Pada 8 April 2026, Presiden Amerika Serikat Donald Trump menyatakan di media sosial Truth Social bahwa bahwa Iran dan Amerika Serikat telah menyepakati sebuah gencatan senjata sementara untuk melakukan negosiasi perdamaian. Dalam gencatan senjata sementara ini, Amerika Serikat akan menghentikan serangan udara terhadap Iran dan sebagai timbal balik, rezim Ayatollah akan membuka kembali Selat Hormuz untuk kapal kargo dan tanker sipil. Presiden Trump menyatakan bahwa dia yakin bahwa dalam dua minggu tersebut, Amerika Serikat dan Iran dapat melakukan negosiasi perdamaian menggunakan proposal 10 poin yang diajukan oleh rezim Ayatollah. Tidak lama setelah Presiden Trump memberikan pernyataan tersebut, Menteri Luar Negeri (Menlu) Iran Abbas Aragachi membenarkan kabar tersebut dengan menyatakan bahwa mereka telah menyepakati gencatan senjata sementara. Akan tetapi, Ayatollah Iran Mojtaba Khamenei menyatakan bahwa walaupun gencatan senjata telah disepakati, militer Iran akan tetap mempertahankan kesiapan tempur tinggi. Khamenei menambahkan jika Amerika Serikat dan Israel melanggar gencatan senjata tersebut, Militer Reguler Iran (Artesh) dan Korps Garda Revolusioner Islam (IRGC) akan melanjutkan serangan.

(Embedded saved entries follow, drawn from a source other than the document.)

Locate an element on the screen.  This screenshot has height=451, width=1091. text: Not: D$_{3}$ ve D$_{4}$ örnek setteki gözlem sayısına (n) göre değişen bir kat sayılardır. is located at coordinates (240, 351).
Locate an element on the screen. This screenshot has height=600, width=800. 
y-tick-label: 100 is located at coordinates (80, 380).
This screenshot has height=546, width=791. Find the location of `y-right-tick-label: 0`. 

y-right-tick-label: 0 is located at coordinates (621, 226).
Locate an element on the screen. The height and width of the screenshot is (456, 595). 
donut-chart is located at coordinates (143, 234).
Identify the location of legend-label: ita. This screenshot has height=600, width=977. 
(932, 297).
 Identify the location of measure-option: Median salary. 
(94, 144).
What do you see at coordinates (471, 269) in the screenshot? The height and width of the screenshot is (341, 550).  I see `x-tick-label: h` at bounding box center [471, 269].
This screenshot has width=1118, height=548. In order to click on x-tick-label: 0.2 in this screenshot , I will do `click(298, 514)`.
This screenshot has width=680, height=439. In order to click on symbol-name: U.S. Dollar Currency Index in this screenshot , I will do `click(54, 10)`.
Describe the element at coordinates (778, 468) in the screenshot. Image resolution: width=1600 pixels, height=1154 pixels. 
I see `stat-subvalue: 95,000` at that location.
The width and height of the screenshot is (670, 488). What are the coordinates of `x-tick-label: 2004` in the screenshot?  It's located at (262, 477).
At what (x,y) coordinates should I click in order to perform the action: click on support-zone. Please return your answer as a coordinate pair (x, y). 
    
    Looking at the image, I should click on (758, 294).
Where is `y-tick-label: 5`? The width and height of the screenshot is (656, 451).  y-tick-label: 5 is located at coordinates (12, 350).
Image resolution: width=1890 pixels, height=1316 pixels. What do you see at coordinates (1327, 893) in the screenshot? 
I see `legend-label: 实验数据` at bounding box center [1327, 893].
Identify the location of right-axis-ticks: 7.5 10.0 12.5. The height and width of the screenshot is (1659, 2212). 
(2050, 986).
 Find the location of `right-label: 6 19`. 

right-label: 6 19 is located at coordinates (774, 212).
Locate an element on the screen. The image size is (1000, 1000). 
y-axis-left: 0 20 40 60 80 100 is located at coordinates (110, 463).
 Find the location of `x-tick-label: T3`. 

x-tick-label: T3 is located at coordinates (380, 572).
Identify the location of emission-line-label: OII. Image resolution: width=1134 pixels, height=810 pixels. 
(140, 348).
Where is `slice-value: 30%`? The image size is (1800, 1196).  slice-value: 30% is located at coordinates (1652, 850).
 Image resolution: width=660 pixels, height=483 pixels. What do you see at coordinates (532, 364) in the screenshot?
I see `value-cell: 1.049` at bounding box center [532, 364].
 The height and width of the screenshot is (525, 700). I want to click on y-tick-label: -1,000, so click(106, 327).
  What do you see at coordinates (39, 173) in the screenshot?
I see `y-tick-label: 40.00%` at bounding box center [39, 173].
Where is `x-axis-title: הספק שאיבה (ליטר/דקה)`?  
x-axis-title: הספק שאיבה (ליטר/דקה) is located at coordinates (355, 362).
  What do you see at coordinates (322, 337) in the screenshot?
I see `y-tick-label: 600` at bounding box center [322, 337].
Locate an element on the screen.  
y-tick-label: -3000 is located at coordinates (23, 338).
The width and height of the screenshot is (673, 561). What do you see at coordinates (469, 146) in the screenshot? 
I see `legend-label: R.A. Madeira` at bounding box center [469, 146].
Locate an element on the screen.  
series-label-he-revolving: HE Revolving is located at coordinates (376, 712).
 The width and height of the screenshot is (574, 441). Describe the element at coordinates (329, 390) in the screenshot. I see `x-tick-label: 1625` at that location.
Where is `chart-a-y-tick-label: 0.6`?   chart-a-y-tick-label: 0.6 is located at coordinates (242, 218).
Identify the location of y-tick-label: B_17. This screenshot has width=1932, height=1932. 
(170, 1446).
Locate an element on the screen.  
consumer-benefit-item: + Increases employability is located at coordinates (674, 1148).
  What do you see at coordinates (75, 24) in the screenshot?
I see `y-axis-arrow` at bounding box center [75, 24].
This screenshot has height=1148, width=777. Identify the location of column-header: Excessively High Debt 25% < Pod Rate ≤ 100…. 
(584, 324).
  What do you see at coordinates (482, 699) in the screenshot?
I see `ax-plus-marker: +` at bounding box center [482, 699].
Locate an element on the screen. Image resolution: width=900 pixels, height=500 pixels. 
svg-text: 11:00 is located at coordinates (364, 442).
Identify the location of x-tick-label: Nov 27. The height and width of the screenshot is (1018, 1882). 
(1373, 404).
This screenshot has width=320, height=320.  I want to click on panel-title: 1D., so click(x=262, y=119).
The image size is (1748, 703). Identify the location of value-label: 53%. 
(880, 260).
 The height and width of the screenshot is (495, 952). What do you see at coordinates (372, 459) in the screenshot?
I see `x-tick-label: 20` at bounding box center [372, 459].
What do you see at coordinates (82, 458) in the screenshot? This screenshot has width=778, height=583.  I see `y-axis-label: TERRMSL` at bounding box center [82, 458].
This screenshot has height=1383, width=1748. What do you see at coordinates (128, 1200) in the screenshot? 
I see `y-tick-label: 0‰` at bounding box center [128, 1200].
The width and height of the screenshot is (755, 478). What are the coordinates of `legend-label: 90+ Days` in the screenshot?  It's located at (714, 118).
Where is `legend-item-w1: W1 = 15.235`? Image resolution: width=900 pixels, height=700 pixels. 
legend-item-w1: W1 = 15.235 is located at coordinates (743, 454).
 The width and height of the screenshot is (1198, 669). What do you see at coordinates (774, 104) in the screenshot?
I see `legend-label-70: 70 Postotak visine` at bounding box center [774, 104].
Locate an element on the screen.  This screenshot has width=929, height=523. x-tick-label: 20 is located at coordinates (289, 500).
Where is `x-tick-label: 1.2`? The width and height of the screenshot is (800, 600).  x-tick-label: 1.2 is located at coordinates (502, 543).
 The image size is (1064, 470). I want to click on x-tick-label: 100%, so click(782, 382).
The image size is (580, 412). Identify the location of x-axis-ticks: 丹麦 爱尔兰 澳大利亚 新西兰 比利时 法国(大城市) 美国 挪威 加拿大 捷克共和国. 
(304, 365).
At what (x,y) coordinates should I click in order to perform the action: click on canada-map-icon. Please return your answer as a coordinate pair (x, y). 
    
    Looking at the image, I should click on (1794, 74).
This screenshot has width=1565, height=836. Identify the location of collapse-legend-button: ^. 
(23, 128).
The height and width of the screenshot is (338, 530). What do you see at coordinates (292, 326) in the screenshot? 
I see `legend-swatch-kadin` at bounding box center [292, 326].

Menanggapi perkembangan tersebut, Perdana Menteri (PM) Pakistan Shehbaz Sharif menyampaikan apresiasi terhadap pengertian dan kebijaksanaan dari kedua belah sehingga gencatan senjata dapat disepakati. PM Sharif juga berharap bahwa negosiasi yang dilakukan antara Iran dan Amerika Serikat di Islamabad dapat mencapai kesuksesan sehingga perdamaian berkelanjutan di kawasan Timur Tengah dapat tercapai. Sementara itu, PM Selandia Baru Winston Peters menyatakan bahwa walaupun hal ini merupakan perkembangan positif, masih banyak hal yang perlu dilakukan agar perdamaian dapat tercapai. Di sisi lain, jurnalis Israel Suleiman Maswadeh menyatakan di media sosial X/Twitter bahwa pemerintahan PM Benjamin Netanyahu terkejut dengan perkembangan ini. Maswadeh menyatakan bahwa pemerintah Israel hanya diberitahu oleh Amerika Serikat beberapa saat sebelum negosiasi akhir dirampungkan.
Sebelumnya, Presiden Trump telah mengancam bahwa dia akan melancarkan serangan udara berkelanjutan terhadap infrastruktur sipil dan energi Iran jika mereka tidak membuka Selat Hormuz. Ancaman tersebut disampaikan melalui media sosial Truth Social dengan retorika yang cukup agresif seperti ancaman bahwa sang presiden akan menghancurkan ‘peradaban’ Iran. Selain memberikan ancaman tersebut, Amerika Serikat juga melancarkan serangan udara terhadap fasilitas militer di Pulau Kharg.